Ask anyone who has heard of the borough of Newham in the East-End of London and they may mention how poor the area is.

The Borough has 50 per cent unemployment. Average life expectancy is one of the lowest in the city and it’s a truism that if you get on the Jubilee Line at Westminster, you should take of a year for every stop going East until you get to Canning Town.

It is a first port of call for many of the city’s immigrant population and over 100 languages are spoken, but the borough is often just a stopping off point, with people arriving, setting themselves up and moving on to better areas when they can afford to. But according to Newham Borough Council’s CIO Geoff Connell, things are changing.

The council’s new head office, opened two years ago is a sign of this optimism, situated on the side of the Royal Albert Dock, across the water from City Airport.

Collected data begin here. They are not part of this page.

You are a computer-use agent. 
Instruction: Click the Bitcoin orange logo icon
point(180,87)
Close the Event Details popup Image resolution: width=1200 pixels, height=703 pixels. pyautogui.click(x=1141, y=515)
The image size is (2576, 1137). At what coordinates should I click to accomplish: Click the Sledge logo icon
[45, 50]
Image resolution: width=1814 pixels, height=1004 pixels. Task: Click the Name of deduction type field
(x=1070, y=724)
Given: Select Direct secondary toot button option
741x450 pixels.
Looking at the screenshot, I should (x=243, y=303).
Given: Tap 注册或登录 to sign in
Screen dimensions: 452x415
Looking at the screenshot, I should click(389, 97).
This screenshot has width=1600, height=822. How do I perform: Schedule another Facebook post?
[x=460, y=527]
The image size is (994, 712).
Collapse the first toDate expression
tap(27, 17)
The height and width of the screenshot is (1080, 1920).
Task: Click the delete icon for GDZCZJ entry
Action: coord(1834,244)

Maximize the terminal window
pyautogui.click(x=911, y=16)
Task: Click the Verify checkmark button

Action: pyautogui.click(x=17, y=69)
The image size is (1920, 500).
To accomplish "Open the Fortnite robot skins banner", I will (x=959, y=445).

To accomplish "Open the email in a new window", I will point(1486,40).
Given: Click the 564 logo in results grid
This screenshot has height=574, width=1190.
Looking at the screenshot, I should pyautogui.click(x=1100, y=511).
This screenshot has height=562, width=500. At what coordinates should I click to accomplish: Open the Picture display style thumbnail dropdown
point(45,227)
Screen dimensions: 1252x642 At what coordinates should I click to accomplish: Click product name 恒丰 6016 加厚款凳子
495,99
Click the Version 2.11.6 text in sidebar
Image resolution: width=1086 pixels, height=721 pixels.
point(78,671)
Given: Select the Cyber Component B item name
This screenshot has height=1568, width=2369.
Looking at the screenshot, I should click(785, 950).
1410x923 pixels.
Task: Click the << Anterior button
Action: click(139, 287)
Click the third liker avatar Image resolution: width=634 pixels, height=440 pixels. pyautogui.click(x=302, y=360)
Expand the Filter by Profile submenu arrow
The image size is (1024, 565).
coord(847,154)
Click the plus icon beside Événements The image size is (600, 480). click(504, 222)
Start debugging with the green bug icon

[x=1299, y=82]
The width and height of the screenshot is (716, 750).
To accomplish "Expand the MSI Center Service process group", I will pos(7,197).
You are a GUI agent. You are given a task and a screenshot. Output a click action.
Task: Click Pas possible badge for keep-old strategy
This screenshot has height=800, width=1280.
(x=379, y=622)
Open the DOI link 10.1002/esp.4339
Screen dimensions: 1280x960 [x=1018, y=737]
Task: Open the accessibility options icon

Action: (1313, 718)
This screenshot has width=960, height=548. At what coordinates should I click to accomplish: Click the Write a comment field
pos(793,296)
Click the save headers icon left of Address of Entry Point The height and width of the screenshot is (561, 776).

The Excel exhibition centre is just down the road and from the second floor of the building where the IT department is located, it’s easy to spot the sports arena complex that will be used for the 2012 Olympic Games.

These organisations and others, such as the Westfield shopping centre in Stratford, opened last September are the focus of hopes that the unemployment rate can be reduced and residents will be persuaded to stay in the area.


“In the seven years since the decision to hold the Olympics in the UK was announced, the resulting investment is equivalent to 100 years of normal investment,” said Connell.

Not only that, but the area should benefit from the general feeling of national pride when it hosts the games, hopefully creating a more positive outlook for the population.

Connell goes on to describe how BT and Cisco are investing in deploying superfast broadband in the area, hopefully creating a tech-rich enterprise zone similar to the M4 corridor on the other side of the capital. He says it is the first borough to enjoy ubiquitous availability of superfast broadband.

From the positive way he describes the area, it’s clear Connell has a special passion for his work and realises that his strategy can have an impact on the quality of the service the council provides.

Every penny he saves will go to a local population that needs much from public services. It's the council's goal to reduce its overall budget by £116m over the next four years. Connell has a remit to achieve around £11m in savings by 2015.

As we walked around the office shortly before Christmas, it’s clear that it is winding down for the holiday, but there is also a concerted effort to encourage remote and flexible working amongst the council staff, because it will help cut down on building costs, but also in preparation for the Games, which Connell thinks will disrupt public services provision to a considerable degree.